THE PROBLEM: Scan the entries below for the string "computer" and copy every line where it turns up.

[Stored data entries]

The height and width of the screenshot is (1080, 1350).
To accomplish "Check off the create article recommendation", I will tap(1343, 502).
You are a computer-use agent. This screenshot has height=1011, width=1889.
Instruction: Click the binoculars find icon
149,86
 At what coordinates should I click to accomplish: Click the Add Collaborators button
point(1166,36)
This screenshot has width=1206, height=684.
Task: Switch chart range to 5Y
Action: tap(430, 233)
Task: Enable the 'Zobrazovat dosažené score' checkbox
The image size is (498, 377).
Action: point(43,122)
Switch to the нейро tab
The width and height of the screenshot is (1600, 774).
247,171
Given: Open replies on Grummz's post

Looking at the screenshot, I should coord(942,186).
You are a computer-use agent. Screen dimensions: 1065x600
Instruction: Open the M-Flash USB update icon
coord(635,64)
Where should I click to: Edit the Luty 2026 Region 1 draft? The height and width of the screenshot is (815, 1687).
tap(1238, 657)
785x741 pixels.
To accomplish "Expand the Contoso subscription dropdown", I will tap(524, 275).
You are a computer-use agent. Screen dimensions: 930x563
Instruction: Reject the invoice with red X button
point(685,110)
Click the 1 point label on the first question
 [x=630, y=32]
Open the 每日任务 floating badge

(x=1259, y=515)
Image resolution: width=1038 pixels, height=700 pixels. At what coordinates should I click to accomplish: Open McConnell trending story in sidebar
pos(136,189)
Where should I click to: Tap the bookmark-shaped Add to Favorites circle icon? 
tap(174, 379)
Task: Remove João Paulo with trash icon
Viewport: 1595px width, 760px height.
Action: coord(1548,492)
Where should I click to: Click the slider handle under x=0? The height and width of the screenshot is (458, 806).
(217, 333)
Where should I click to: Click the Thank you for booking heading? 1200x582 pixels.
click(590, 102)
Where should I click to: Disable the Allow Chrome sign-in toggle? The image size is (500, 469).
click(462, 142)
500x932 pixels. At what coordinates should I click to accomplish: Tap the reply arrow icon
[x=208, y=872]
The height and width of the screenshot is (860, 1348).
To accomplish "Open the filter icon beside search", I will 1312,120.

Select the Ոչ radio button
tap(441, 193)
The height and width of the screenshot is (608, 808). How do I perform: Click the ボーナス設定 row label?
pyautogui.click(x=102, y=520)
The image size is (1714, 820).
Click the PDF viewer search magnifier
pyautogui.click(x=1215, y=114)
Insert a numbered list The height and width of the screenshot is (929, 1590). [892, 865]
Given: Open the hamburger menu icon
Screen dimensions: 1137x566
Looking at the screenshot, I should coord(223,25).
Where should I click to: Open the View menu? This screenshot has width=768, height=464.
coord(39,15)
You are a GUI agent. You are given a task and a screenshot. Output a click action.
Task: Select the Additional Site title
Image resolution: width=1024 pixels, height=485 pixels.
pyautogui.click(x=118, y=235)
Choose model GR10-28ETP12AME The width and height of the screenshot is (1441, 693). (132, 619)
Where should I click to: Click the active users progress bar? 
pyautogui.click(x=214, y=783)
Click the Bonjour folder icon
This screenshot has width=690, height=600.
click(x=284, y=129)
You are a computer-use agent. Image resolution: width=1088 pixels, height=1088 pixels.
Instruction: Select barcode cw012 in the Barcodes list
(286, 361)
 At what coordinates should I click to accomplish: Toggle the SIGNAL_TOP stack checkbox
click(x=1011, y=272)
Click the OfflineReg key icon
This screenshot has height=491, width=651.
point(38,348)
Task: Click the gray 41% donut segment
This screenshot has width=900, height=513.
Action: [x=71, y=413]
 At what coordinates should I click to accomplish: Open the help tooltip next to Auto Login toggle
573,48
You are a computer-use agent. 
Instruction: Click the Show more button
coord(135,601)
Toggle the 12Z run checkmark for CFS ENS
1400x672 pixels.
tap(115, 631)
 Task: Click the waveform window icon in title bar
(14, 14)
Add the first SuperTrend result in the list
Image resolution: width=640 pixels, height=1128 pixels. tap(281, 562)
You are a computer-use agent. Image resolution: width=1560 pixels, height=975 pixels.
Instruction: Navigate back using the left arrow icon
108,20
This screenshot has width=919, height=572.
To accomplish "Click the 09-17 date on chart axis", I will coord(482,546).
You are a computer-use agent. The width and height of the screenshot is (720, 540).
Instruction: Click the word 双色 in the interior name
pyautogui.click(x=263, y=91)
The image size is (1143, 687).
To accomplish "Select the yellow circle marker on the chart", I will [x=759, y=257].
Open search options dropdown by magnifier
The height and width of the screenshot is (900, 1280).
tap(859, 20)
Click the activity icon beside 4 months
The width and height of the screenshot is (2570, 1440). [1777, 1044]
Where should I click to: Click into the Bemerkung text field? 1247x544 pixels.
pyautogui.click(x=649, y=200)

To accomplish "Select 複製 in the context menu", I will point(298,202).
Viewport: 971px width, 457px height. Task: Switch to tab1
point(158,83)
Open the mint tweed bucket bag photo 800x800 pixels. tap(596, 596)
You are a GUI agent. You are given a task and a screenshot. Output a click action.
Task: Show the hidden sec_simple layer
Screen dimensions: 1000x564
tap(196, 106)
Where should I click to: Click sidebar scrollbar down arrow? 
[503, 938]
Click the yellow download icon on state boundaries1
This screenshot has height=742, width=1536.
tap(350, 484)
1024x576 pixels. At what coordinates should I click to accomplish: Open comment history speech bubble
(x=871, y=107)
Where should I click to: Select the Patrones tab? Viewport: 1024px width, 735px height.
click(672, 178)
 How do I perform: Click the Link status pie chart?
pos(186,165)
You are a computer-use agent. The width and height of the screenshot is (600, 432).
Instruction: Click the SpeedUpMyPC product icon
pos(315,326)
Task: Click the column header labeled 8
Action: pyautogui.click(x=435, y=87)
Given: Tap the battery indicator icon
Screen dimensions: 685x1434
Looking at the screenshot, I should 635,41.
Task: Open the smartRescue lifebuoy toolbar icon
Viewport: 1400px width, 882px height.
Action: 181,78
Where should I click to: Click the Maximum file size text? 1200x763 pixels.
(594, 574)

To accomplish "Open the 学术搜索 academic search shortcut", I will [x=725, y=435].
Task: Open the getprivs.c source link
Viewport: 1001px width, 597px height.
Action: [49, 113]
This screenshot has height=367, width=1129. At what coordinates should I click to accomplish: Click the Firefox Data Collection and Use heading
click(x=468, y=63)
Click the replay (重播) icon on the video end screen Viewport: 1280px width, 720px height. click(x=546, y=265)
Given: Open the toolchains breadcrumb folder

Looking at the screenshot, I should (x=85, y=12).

ANSWER:
You are a computer-use agent. This screenshot has height=1011, width=1889.
You are a computer-use agent. Screen dimensions: 1065x600
You are a computer-use agent. Screen dimensions: 930x563
You are a computer-use agent. Image resolution: width=1088 pixels, height=1088 pixels.
You are a computer-use agent. 
You are a computer-use agent. Image resolution: width=1560 pixels, height=975 pixels.
You are a computer-use agent. The width and height of the screenshot is (720, 540).
You are a computer-use agent. The width and height of the screenshot is (600, 432).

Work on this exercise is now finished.